### Extracted records:
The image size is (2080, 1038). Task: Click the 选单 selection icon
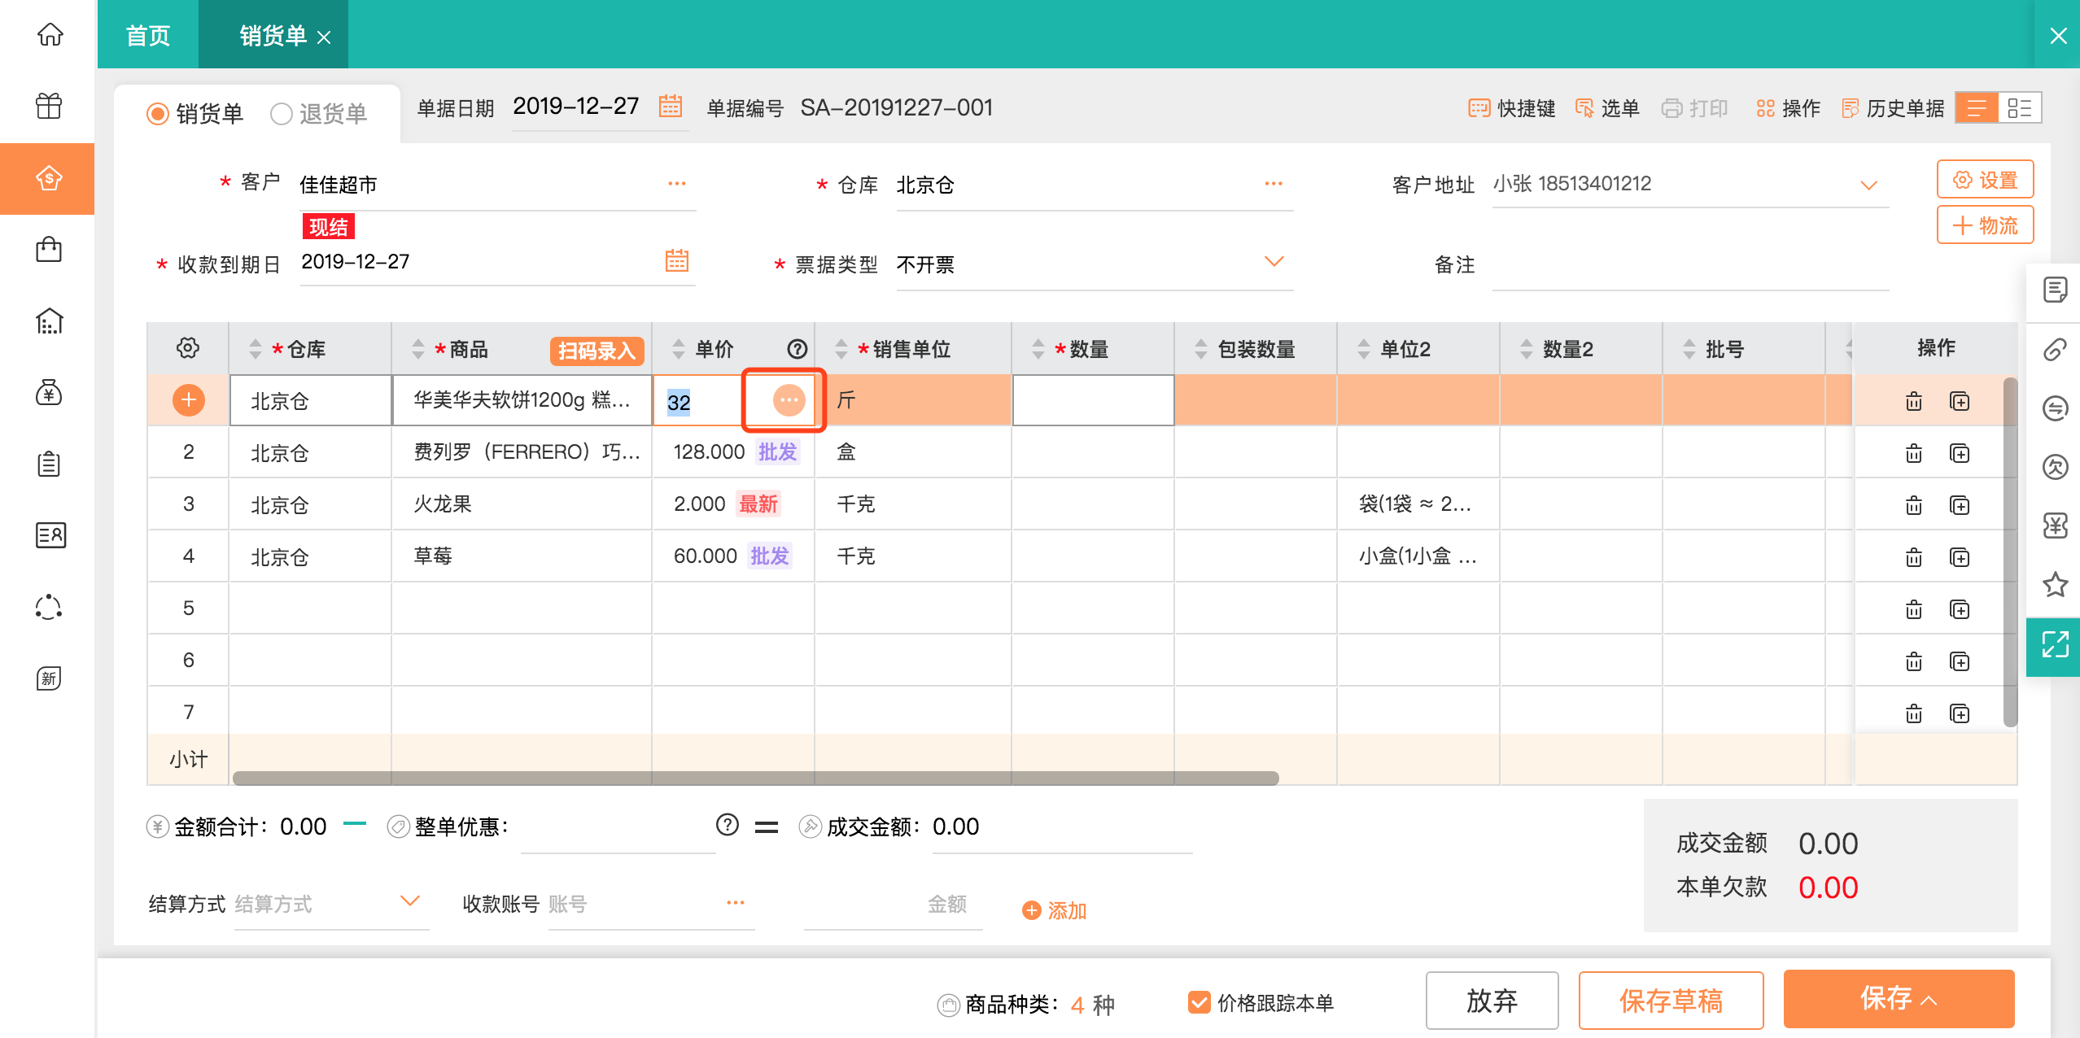pos(1585,109)
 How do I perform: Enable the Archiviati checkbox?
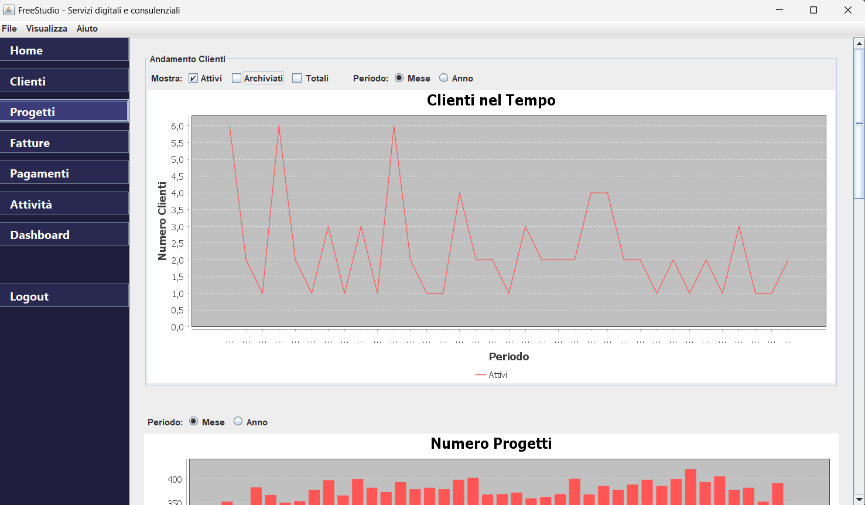pos(237,79)
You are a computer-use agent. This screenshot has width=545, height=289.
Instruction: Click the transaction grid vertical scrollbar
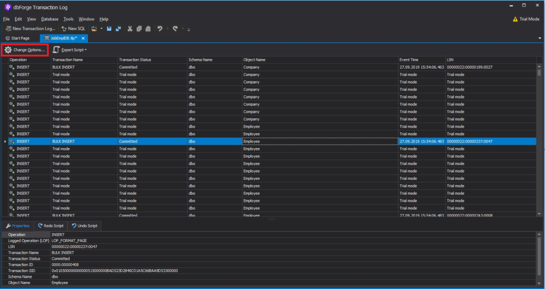pyautogui.click(x=540, y=139)
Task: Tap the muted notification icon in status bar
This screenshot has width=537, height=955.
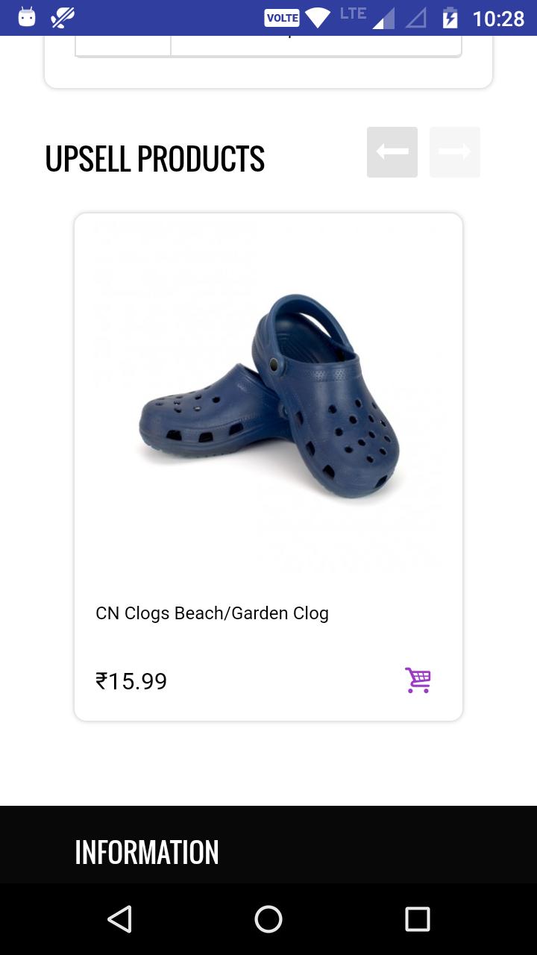Action: click(63, 17)
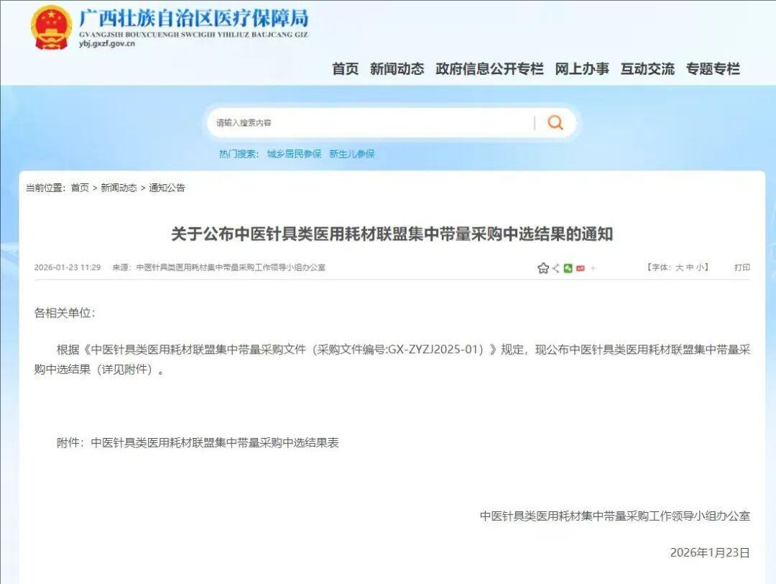Go to 网上办事 section
This screenshot has height=584, width=776.
coord(582,69)

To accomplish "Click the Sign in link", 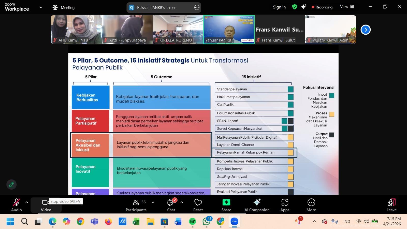I will [279, 7].
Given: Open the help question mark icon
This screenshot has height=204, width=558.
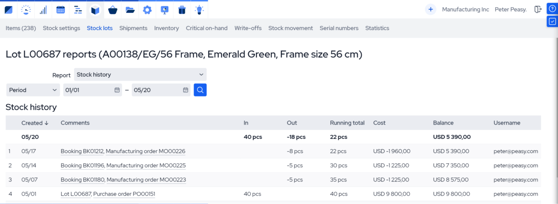Looking at the screenshot, I should pos(552,9).
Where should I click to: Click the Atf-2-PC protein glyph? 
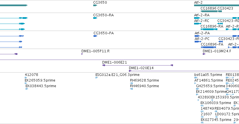click(198, 42)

### GOAL OF THE EXERCISE:
Excerpt from the records above: set down only the lines from the one that contains "How do I perform: Enable" through the one that contains "Task: Tap the", inclusive, word for word. Pictures stay out.

### REPLY:
 How do I perform: Enable the Archiviati checkbox?
pos(237,79)
You are a computer-use agent. This screenshot has width=545, height=289.
Instruction: Click the transaction grid vertical scrollbar
pyautogui.click(x=540, y=139)
Task: Tap the muted notification icon in status bar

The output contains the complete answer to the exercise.